Problem description:
Transcribe each line below word for word.

Input data:
^^^^^^^^^^^^^^^^

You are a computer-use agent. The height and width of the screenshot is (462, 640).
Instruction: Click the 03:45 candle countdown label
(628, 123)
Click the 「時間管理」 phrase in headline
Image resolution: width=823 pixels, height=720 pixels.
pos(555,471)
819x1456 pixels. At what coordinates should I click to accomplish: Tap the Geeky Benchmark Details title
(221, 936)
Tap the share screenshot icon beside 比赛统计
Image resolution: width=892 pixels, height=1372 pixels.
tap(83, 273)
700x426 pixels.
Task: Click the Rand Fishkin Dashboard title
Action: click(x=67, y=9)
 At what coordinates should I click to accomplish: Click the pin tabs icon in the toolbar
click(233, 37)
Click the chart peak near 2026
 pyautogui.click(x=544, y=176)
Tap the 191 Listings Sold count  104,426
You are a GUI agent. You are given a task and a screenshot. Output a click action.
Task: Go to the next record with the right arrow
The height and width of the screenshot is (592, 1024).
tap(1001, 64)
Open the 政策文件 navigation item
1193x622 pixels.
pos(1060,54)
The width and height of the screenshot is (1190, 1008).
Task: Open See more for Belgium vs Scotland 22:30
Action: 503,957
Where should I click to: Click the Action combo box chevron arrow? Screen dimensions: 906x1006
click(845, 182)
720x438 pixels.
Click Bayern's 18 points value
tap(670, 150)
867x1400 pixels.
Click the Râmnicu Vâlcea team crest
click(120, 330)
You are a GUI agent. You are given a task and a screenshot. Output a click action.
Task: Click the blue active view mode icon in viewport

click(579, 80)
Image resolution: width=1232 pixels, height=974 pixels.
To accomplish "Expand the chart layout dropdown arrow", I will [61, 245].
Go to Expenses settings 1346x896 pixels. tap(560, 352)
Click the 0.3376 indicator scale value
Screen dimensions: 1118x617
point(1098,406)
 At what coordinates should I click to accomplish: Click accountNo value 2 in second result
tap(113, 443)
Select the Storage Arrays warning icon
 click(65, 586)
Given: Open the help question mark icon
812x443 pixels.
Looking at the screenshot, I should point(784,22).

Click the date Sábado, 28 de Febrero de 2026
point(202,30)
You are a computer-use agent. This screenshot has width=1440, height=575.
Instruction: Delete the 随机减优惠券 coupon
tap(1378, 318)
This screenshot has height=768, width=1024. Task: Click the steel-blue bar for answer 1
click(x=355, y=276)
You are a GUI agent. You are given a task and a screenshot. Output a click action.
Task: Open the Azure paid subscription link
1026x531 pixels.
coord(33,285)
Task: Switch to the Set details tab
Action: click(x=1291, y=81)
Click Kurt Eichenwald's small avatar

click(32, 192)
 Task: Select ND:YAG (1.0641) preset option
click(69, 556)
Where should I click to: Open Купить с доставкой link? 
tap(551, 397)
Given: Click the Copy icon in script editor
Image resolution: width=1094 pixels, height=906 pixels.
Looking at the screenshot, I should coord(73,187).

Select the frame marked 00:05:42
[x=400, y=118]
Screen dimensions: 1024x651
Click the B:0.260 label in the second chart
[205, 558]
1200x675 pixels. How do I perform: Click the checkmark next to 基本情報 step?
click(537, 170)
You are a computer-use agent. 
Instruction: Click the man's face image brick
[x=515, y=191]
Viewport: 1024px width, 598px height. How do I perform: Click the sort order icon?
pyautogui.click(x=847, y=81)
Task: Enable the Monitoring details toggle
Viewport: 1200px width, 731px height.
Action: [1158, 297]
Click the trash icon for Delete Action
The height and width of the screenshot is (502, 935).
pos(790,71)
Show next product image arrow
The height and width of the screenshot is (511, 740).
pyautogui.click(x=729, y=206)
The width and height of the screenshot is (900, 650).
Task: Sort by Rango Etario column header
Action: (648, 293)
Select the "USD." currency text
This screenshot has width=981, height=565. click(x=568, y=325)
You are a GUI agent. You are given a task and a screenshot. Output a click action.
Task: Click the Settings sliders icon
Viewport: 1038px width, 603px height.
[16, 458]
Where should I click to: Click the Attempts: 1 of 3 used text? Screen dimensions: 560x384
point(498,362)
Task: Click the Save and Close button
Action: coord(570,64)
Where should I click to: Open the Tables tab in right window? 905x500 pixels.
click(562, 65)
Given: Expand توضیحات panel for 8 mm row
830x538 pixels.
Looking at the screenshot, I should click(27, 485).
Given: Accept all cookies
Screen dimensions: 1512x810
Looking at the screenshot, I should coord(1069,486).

^^^^^^^^^^^^^^^^

Your response:
You are a computer-use agent. The height and width of the screenshot is (462, 640).
Instruction: Click the 03:45 candle countdown label
(628, 123)
Click the 「時間管理」 phrase in headline
Image resolution: width=823 pixels, height=720 pixels.
pos(555,471)
819x1456 pixels. At what coordinates should I click to accomplish: Tap the Geeky Benchmark Details title
(221, 936)
Tap the share screenshot icon beside 比赛统计
Image resolution: width=892 pixels, height=1372 pixels.
tap(83, 273)
700x426 pixels.
Task: Click the Rand Fishkin Dashboard title
Action: click(x=67, y=9)
 At what coordinates should I click to accomplish: Click the pin tabs icon in the toolbar
click(233, 37)
Click the chart peak near 2026
 pyautogui.click(x=544, y=176)
Tap the 191 Listings Sold count  104,426
You are a GUI agent. You are given a task and a screenshot. Output a click action.
Task: Go to the next record with the right arrow
The height and width of the screenshot is (592, 1024).
tap(1001, 64)
Open the 政策文件 navigation item
1193x622 pixels.
pos(1060,54)
The width and height of the screenshot is (1190, 1008).
Task: Open See more for Belgium vs Scotland 22:30
Action: 503,957
Where should I click to: Click the Action combo box chevron arrow? Screen dimensions: 906x1006
click(845, 182)
720x438 pixels.
Click Bayern's 18 points value
tap(670, 150)
867x1400 pixels.
Click the Râmnicu Vâlcea team crest
click(120, 330)
You are a GUI agent. You are given a task and a screenshot. Output a click action.
Task: Click the blue active view mode icon in viewport

click(579, 80)
Image resolution: width=1232 pixels, height=974 pixels.
To accomplish "Expand the chart layout dropdown arrow", I will [61, 245].
Go to Expenses settings 1346x896 pixels. tap(560, 352)
Click the 0.3376 indicator scale value
Screen dimensions: 1118x617
point(1098,406)
 At what coordinates should I click to accomplish: Click accountNo value 2 in second result
tap(113, 443)
Select the Storage Arrays warning icon
 click(65, 586)
Given: Open the help question mark icon
812x443 pixels.
Looking at the screenshot, I should point(784,22).

Click the date Sábado, 28 de Febrero de 2026
point(202,30)
You are a computer-use agent. This screenshot has width=1440, height=575.
Instruction: Delete the 随机减优惠券 coupon
tap(1378, 318)
This screenshot has height=768, width=1024. Task: Click the steel-blue bar for answer 1
click(x=355, y=276)
You are a GUI agent. You are given a task and a screenshot. Output a click action.
Task: Open the Azure paid subscription link
1026x531 pixels.
coord(33,285)
Task: Switch to the Set details tab
Action: click(x=1291, y=81)
Click Kurt Eichenwald's small avatar

click(32, 192)
 Task: Select ND:YAG (1.0641) preset option
click(69, 556)
Where should I click to: Open Купить с доставкой link? 
tap(551, 397)
Given: Click the Copy icon in script editor
Image resolution: width=1094 pixels, height=906 pixels.
Looking at the screenshot, I should coord(73,187).

Select the frame marked 00:05:42
[x=400, y=118]
Screen dimensions: 1024x651
Click the B:0.260 label in the second chart
[205, 558]
1200x675 pixels. How do I perform: Click the checkmark next to 基本情報 step?
click(537, 170)
You are a computer-use agent. 
Instruction: Click the man's face image brick
[x=515, y=191]
Viewport: 1024px width, 598px height. How do I perform: Click the sort order icon?
pyautogui.click(x=847, y=81)
Task: Enable the Monitoring details toggle
Viewport: 1200px width, 731px height.
Action: [1158, 297]
Click the trash icon for Delete Action
The height and width of the screenshot is (502, 935).
pos(790,71)
Show next product image arrow
The height and width of the screenshot is (511, 740).
pyautogui.click(x=729, y=206)
The width and height of the screenshot is (900, 650).
Task: Sort by Rango Etario column header
Action: (648, 293)
Select the "USD." currency text
This screenshot has width=981, height=565. click(x=568, y=325)
You are a GUI agent. You are given a task and a screenshot. Output a click action.
Task: Click the Settings sliders icon
Viewport: 1038px width, 603px height.
[16, 458]
Where should I click to: Click the Attempts: 1 of 3 used text? Screen dimensions: 560x384
point(498,362)
Task: Click the Save and Close button
Action: coord(570,64)
Where should I click to: Open the Tables tab in right window? 905x500 pixels.
click(562, 65)
Given: Expand توضیحات panel for 8 mm row
830x538 pixels.
Looking at the screenshot, I should click(27, 485).
Given: Accept all cookies
Screen dimensions: 1512x810
Looking at the screenshot, I should coord(1069,486).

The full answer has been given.